You will often see this matrix expressed strictly in terms of the original six parameters:

$$ \begin{bmatrix} \frac{2}{\mathrm{right} - \mathrm{left}} & 0 & 0 & -\frac{\mathrm{right} + \mathrm{left}}{\mathrm{right} - \mathrm{left}} \\ 0 & \frac{2}{\mathrm{top} - \mathrm{bottom}} & 0 & -\frac{\mathrm{top} + \mathrm{bottom}}{\mathrm{top} - \mathrm{bottom}} \\ 0 & 0 & \frac{2}{\mathrm{near} - \mathrm{far}} & \frac{\mathrm{near} + \mathrm{far}}{\mathrm{\mathrm{near} - \mathrm{far}}} \\ 0 & 0 & 0 & 1 \end{bmatrix} $$

This is the matrix that turns your viewing volume into the unit cube. It is called an orthographic projection, a term that contrasts it from a perspective projection. In a perspective projection, distant objects appear smaller than near ones and parallel lines converge in the horizon. In an orthographic projection, the depth of objects does not change their appearance and parallel lines remain parallel.

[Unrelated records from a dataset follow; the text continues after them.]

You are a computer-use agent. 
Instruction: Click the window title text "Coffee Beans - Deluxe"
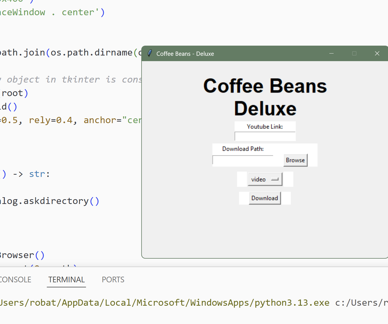[x=185, y=54]
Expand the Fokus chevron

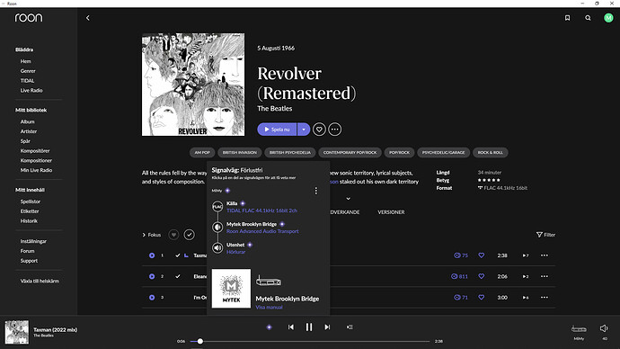(144, 235)
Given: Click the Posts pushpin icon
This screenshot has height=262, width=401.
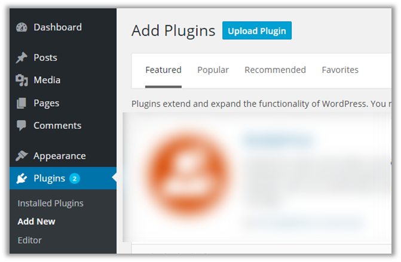Looking at the screenshot, I should coord(22,58).
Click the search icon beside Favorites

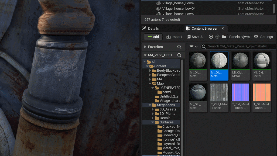(x=179, y=47)
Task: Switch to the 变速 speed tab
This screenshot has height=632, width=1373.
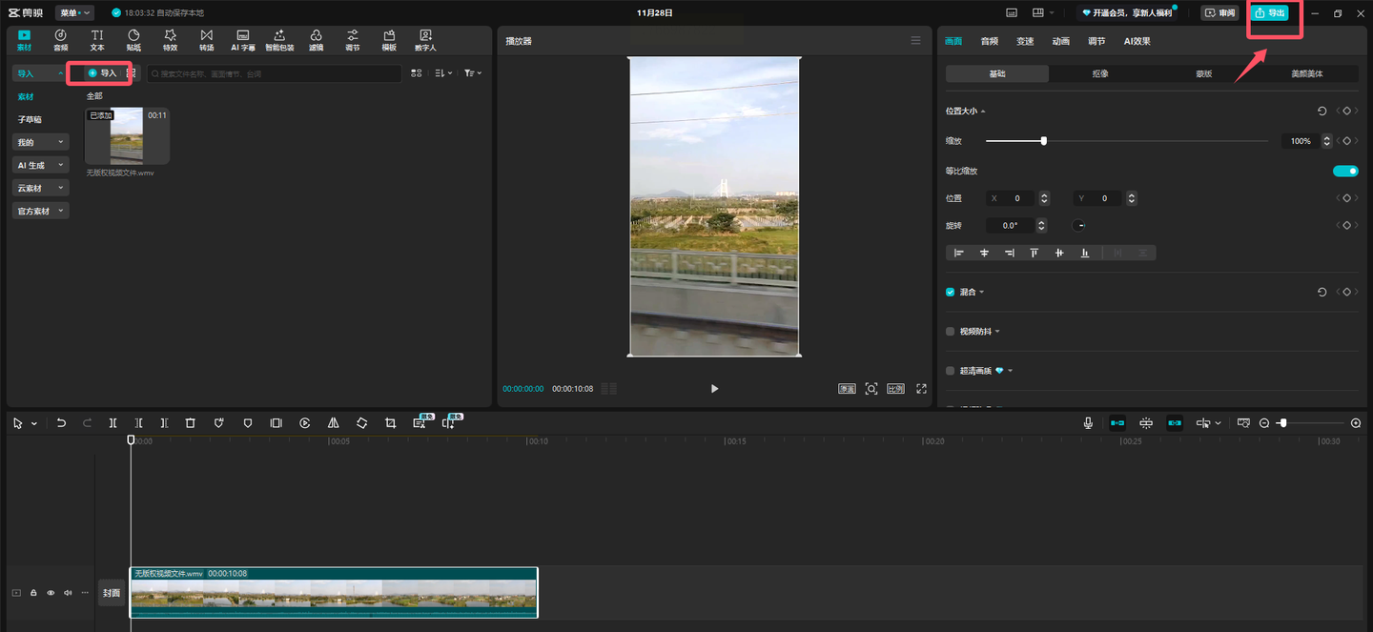Action: click(x=1025, y=41)
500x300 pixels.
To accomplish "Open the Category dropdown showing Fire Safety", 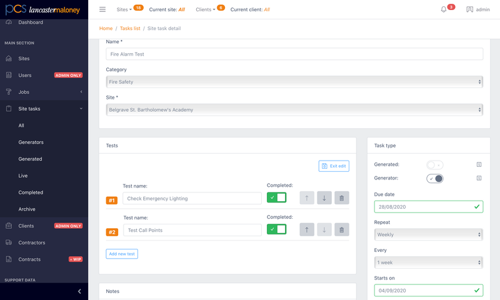I will coord(294,82).
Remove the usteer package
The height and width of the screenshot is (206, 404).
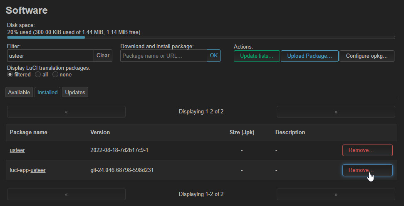click(x=367, y=150)
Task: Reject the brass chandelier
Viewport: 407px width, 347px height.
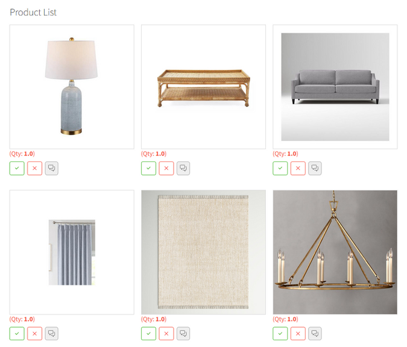Action: click(298, 334)
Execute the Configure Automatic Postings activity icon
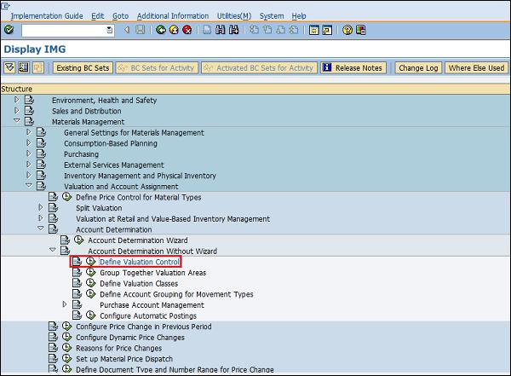 coord(90,315)
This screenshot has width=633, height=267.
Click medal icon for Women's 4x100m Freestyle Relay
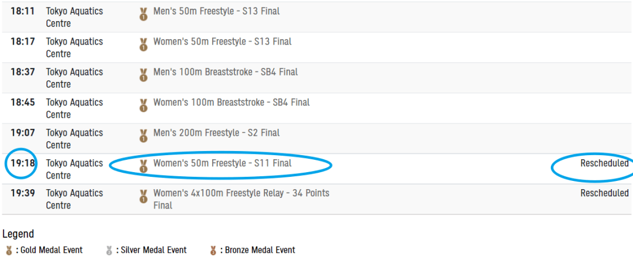pyautogui.click(x=143, y=196)
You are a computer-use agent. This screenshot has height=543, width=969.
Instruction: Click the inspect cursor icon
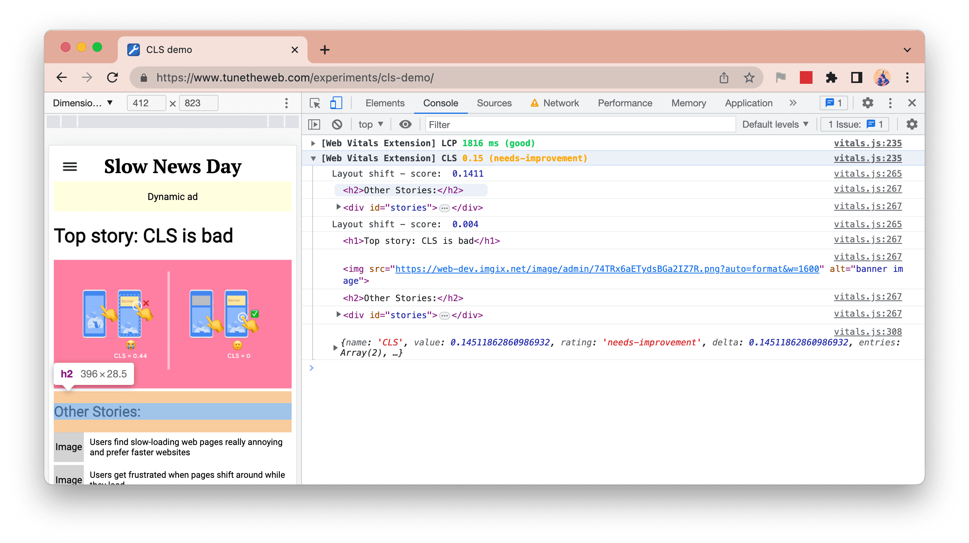(315, 102)
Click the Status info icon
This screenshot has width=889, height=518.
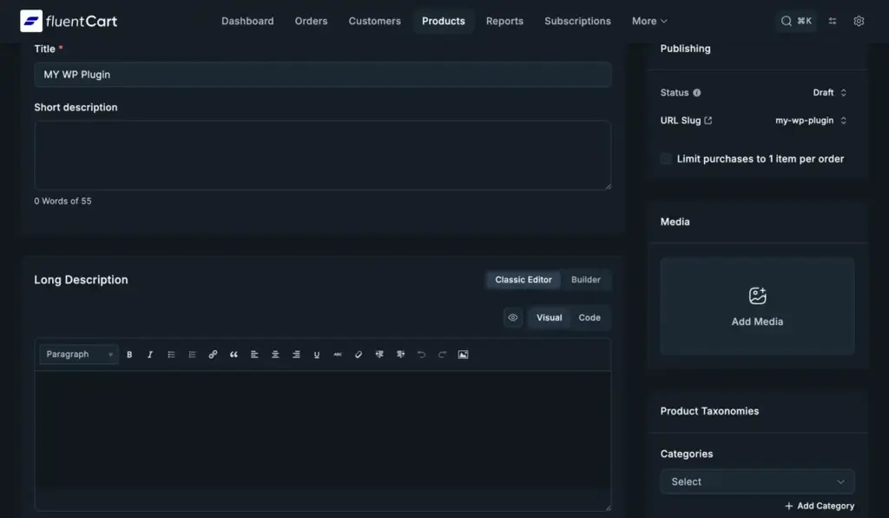coord(697,93)
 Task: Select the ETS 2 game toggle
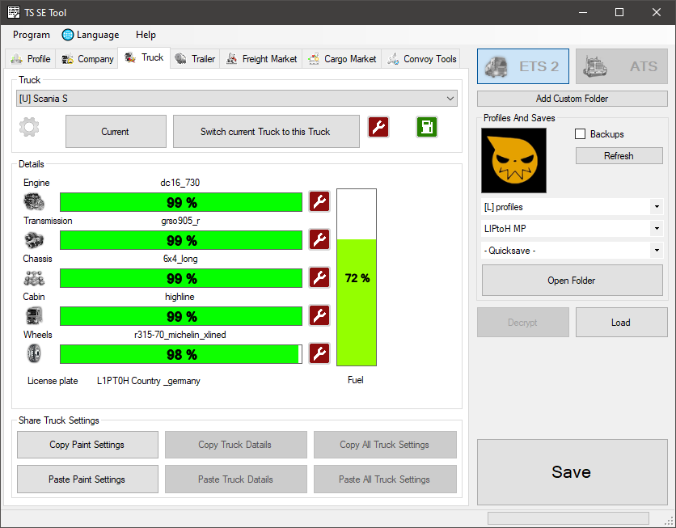(x=523, y=66)
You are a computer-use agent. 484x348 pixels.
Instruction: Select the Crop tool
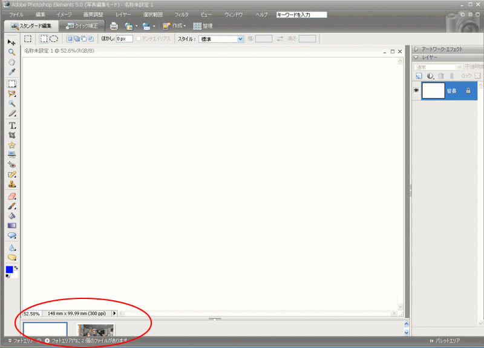coord(11,135)
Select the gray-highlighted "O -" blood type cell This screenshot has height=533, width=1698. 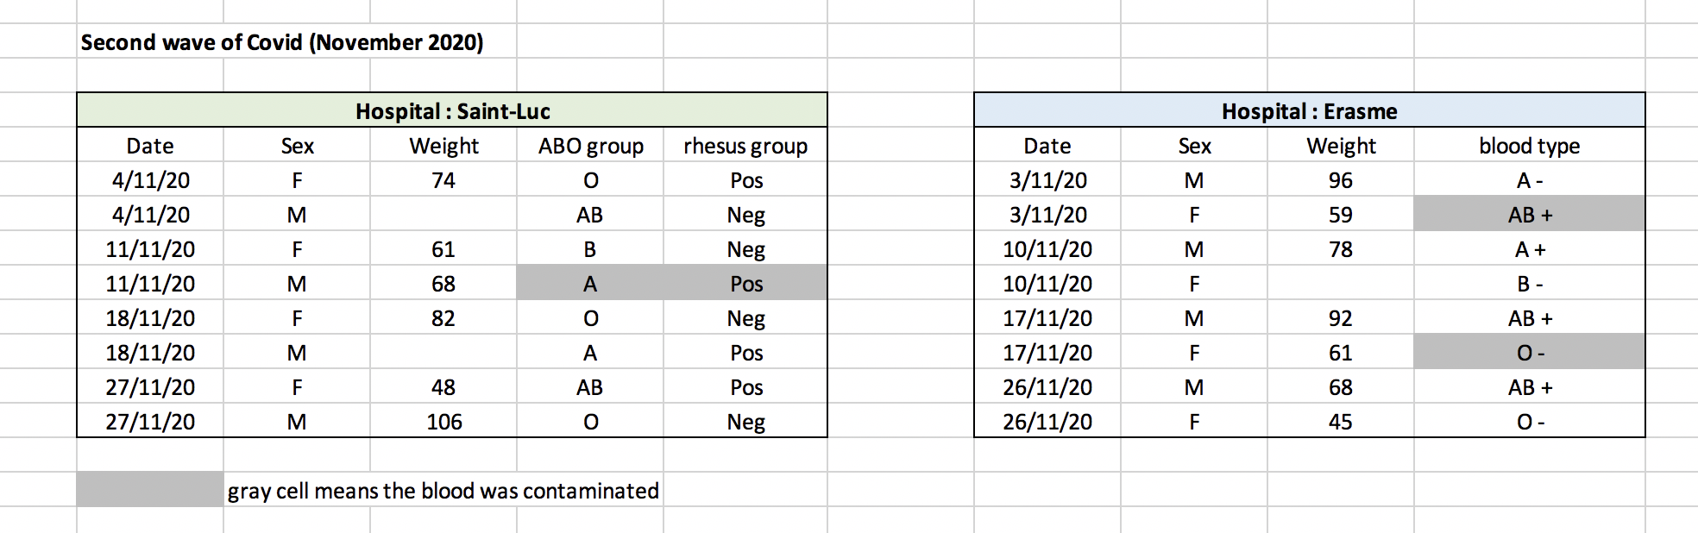1529,353
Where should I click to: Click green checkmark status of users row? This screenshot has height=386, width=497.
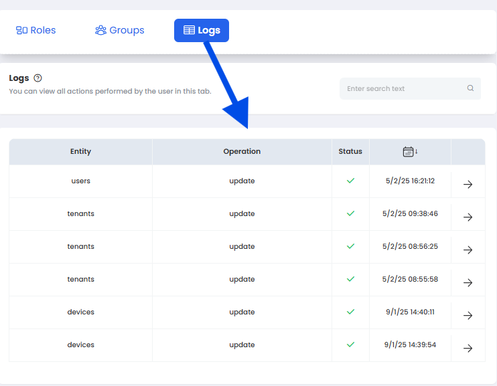click(350, 181)
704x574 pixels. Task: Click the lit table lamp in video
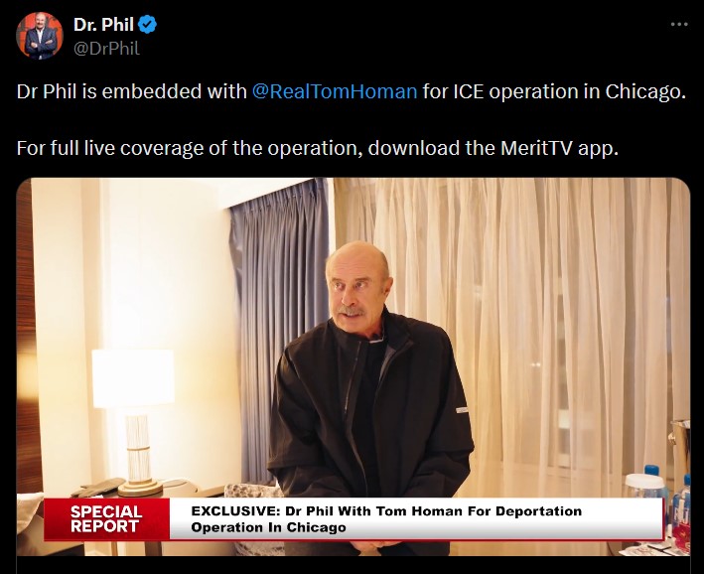point(134,420)
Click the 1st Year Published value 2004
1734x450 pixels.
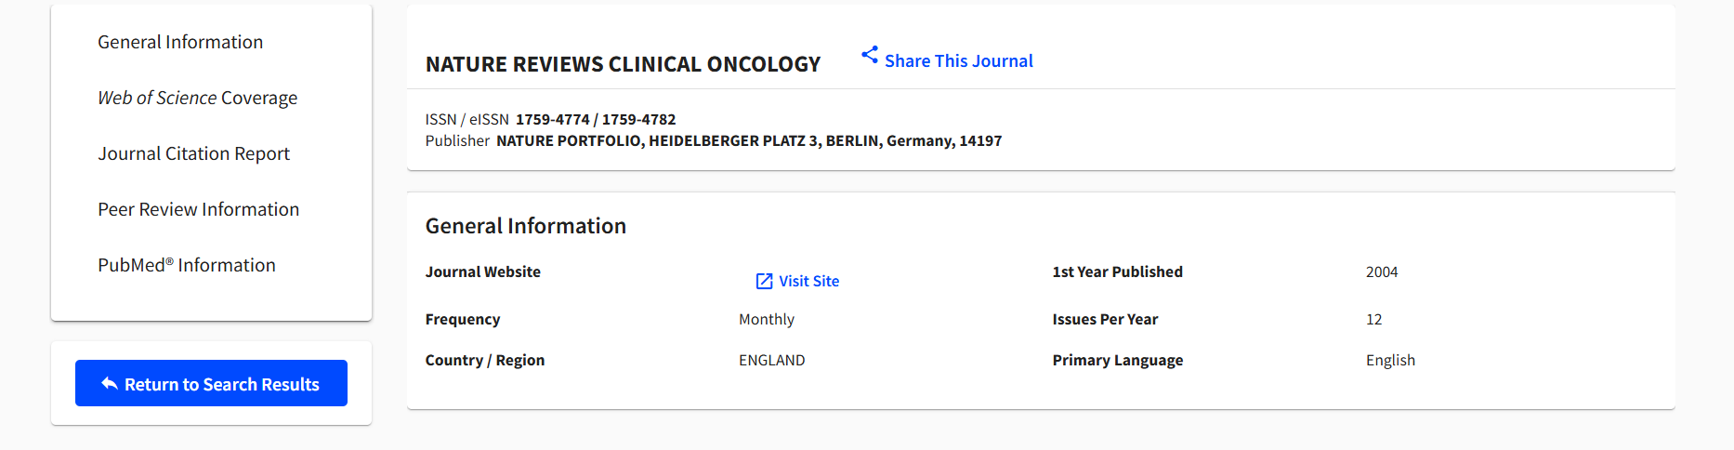[1381, 271]
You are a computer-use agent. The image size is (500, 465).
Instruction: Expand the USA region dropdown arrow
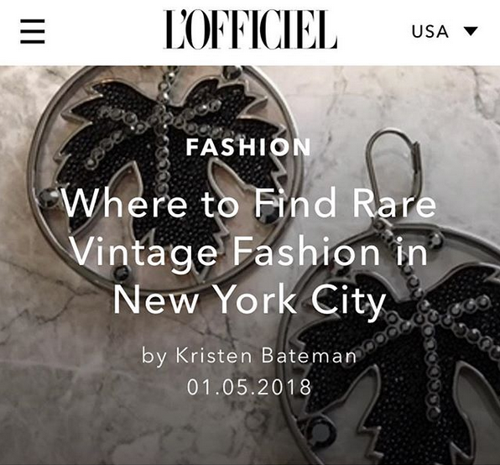(x=471, y=31)
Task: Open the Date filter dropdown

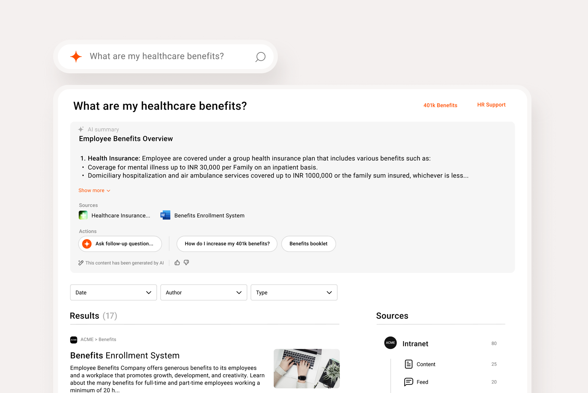Action: coord(113,292)
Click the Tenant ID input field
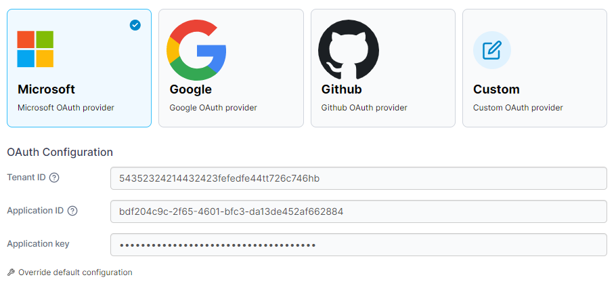 pyautogui.click(x=358, y=178)
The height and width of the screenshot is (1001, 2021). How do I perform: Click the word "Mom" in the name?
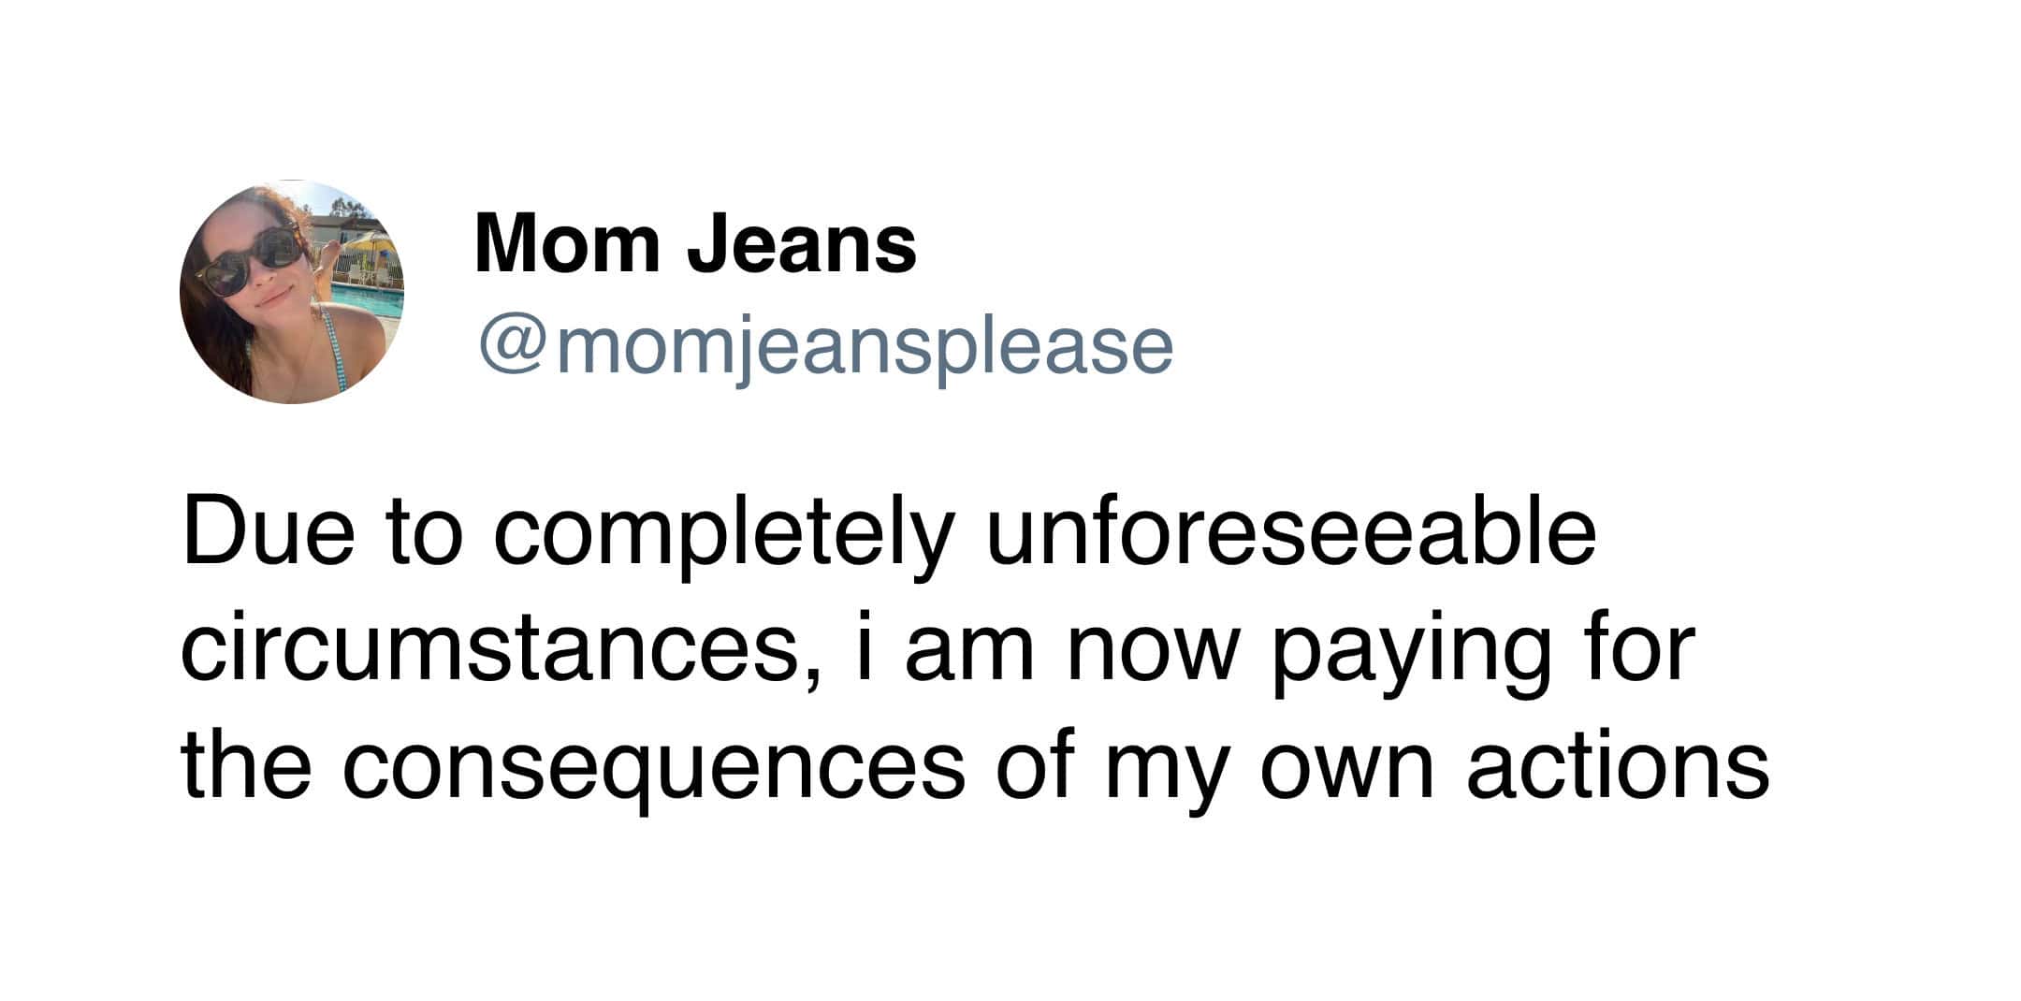(x=567, y=243)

Since orthographic projections don't provide the cues that viewers expect as they make sense of a 3D scene, they are mostly used when the viewer needs to precisely manipulate objects in a Cartesian grid, such as in a 3D modeling program or a game with an isometric view.

Exercises

Try adding an orthographic projection to one of your renderers by completing the following exercises.

Add method Matrix4.ortho to your library of code. Have it accept the six parameters: left, right, bottom, top, near, and far. Return the 4x4 matrix described above.
In JavaScript, upload an orthographic projection matrix as a uniform with code like the following:
const normalizeFromEye = Matrix4.ortho(left, right, bottom, top, near, far);
shaderProgram.setUniformMatrix4('normalizeFromEye', normalizeFromEye);
Adjust the vertex shader so that it applies this matrix to the incoming vertex position.